In its assessment, based on a visit between June and July 2025, the watchdog found that enforcement gaps remain. It highlighted the need for tougher sanctions and a greater number of criminal cases to act as a deterrent. “The assessment found that sophisticated analysis of terrorist financing-related suspicious transaction reports… resulted in a significant number of complex stand-alone terrorist financing investigations being pursued,” the organisation said.
While complex cases are being addressed, simpler forms of terrorist financing are often overlooked, FATF’s statement said, adding that “simple terrorist financing cases… are not actively pursued with a goal to prosecution”, pointing to a gap in enforcement coverage.
The evaluation found that Italy’s financial intelligence system is effective, with agencies such as the Unità di Informazione Finanziaria and Guardia di Finanza playing a central role in identifying and investigating illicit activity. Authorities were involved in more than 50 joint investigative teams across Europe, demonstrating strong international cooperation.
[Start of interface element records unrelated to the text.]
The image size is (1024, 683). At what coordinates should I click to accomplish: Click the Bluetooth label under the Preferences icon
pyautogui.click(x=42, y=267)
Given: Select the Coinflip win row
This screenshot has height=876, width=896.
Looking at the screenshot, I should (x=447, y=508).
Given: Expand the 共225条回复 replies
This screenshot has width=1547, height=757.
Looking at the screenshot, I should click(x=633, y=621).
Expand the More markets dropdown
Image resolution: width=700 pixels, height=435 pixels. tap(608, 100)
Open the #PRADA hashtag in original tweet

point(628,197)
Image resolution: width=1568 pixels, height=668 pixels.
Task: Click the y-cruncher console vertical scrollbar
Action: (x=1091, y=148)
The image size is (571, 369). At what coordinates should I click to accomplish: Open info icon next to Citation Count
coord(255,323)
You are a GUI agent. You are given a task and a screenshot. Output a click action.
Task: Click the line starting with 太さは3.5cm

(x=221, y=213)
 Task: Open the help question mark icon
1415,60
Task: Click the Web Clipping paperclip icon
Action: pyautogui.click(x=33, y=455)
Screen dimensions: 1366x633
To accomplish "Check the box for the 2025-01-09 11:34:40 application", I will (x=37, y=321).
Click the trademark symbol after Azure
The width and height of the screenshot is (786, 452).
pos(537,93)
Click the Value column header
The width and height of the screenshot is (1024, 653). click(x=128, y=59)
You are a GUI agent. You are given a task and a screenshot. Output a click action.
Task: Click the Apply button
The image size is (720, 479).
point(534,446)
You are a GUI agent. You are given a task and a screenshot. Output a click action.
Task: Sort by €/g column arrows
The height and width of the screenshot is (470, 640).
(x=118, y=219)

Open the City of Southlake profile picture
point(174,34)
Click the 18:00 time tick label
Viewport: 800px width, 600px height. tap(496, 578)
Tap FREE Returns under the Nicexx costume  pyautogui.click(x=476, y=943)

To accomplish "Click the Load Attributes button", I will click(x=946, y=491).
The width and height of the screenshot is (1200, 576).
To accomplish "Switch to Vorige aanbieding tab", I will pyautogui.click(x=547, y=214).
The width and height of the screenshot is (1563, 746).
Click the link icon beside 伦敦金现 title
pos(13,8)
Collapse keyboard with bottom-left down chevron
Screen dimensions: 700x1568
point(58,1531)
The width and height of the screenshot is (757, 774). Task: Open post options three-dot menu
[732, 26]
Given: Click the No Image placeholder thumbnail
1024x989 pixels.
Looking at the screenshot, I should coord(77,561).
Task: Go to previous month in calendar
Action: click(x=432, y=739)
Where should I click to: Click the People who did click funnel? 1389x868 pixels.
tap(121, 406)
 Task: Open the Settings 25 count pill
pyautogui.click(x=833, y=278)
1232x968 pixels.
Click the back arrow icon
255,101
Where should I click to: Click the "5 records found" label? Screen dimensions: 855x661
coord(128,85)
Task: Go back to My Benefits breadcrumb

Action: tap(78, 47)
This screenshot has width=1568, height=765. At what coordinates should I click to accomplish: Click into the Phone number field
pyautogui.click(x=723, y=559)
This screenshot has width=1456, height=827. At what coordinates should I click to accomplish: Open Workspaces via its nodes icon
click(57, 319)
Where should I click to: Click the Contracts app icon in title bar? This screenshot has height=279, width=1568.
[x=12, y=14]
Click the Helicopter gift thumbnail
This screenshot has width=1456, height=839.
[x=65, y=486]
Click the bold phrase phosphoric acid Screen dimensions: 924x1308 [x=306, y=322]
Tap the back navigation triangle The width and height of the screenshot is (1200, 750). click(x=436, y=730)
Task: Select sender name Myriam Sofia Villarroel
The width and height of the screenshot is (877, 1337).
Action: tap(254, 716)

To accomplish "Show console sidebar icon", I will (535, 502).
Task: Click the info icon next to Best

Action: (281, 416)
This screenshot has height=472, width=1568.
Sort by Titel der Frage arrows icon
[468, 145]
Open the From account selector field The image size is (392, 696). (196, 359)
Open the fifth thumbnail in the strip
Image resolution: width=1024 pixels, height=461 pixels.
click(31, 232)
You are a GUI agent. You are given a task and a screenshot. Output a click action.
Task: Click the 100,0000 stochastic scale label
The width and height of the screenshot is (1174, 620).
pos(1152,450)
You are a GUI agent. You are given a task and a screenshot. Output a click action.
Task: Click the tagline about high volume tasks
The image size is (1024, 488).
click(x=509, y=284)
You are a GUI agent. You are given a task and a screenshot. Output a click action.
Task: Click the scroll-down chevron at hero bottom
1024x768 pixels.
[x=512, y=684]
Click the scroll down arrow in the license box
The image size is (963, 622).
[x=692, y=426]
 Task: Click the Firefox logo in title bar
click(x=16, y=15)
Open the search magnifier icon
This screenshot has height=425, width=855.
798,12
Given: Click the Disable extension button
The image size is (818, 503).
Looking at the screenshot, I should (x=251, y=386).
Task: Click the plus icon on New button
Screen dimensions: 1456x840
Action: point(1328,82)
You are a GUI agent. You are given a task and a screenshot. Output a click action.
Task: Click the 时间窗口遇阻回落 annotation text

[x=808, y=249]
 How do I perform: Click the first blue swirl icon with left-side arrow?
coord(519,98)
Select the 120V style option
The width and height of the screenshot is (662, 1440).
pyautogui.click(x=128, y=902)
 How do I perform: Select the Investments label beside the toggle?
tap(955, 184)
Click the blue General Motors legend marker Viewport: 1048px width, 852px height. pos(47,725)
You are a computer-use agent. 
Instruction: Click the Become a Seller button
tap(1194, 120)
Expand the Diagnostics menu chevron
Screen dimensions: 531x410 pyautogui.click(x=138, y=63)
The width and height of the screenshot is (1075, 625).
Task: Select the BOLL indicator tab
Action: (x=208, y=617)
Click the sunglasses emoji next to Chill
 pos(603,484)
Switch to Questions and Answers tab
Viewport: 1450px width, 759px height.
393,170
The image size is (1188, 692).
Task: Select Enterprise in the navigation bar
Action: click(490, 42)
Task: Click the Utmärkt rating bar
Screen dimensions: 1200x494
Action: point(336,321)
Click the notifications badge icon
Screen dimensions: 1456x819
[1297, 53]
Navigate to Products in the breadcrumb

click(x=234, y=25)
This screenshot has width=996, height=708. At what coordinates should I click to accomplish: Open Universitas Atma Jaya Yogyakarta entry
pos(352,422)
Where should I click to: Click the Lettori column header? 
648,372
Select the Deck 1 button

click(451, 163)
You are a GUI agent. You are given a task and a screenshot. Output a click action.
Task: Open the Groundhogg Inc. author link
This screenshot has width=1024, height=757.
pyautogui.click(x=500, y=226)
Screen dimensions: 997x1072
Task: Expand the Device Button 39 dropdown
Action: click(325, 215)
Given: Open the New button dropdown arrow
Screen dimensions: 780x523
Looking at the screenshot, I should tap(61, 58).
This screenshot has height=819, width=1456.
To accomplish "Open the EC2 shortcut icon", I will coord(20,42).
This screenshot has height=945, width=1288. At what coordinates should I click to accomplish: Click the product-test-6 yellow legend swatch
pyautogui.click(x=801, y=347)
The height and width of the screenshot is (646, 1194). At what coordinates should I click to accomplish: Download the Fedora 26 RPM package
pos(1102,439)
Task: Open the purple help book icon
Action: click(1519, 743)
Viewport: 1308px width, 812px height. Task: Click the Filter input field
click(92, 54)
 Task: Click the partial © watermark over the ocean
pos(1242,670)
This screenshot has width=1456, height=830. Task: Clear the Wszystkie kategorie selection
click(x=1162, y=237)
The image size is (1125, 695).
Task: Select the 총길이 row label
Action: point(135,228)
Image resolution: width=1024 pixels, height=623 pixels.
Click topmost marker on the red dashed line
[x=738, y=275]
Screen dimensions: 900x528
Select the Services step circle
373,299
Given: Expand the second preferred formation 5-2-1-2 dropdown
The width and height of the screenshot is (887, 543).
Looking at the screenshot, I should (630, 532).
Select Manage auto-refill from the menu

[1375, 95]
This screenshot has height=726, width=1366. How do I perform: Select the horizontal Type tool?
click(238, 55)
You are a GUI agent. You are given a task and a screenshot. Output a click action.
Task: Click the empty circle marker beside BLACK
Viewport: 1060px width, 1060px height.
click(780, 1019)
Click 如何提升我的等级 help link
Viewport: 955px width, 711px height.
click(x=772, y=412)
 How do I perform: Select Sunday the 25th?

However, the watchdog identified structural weaknesses in transparency and sanctions. It said Italy should improve access to information on beneficial ownership and address delays in imposing penalties. Sanctions for breaches of reporting obligations were described as limited and not sufficiently dissuasive.
FATF also noted uneven risk awareness outside the traditional financial sector. It called for clearer guidance to businesses such as lawyers and accountants to help them better identify and mitigate money laundering risks.
Italy has been given a three-year roadmap to address these shortcomings. The watchdog warned that failure to make sufficient progress could lead to more public criticism, a step that can damage a country’s financial reputation and increase scrutiny from international partners.
The country’s financial regulators will remain under regular monitoring and are expected to report back on progress in implementing the recommended reforms.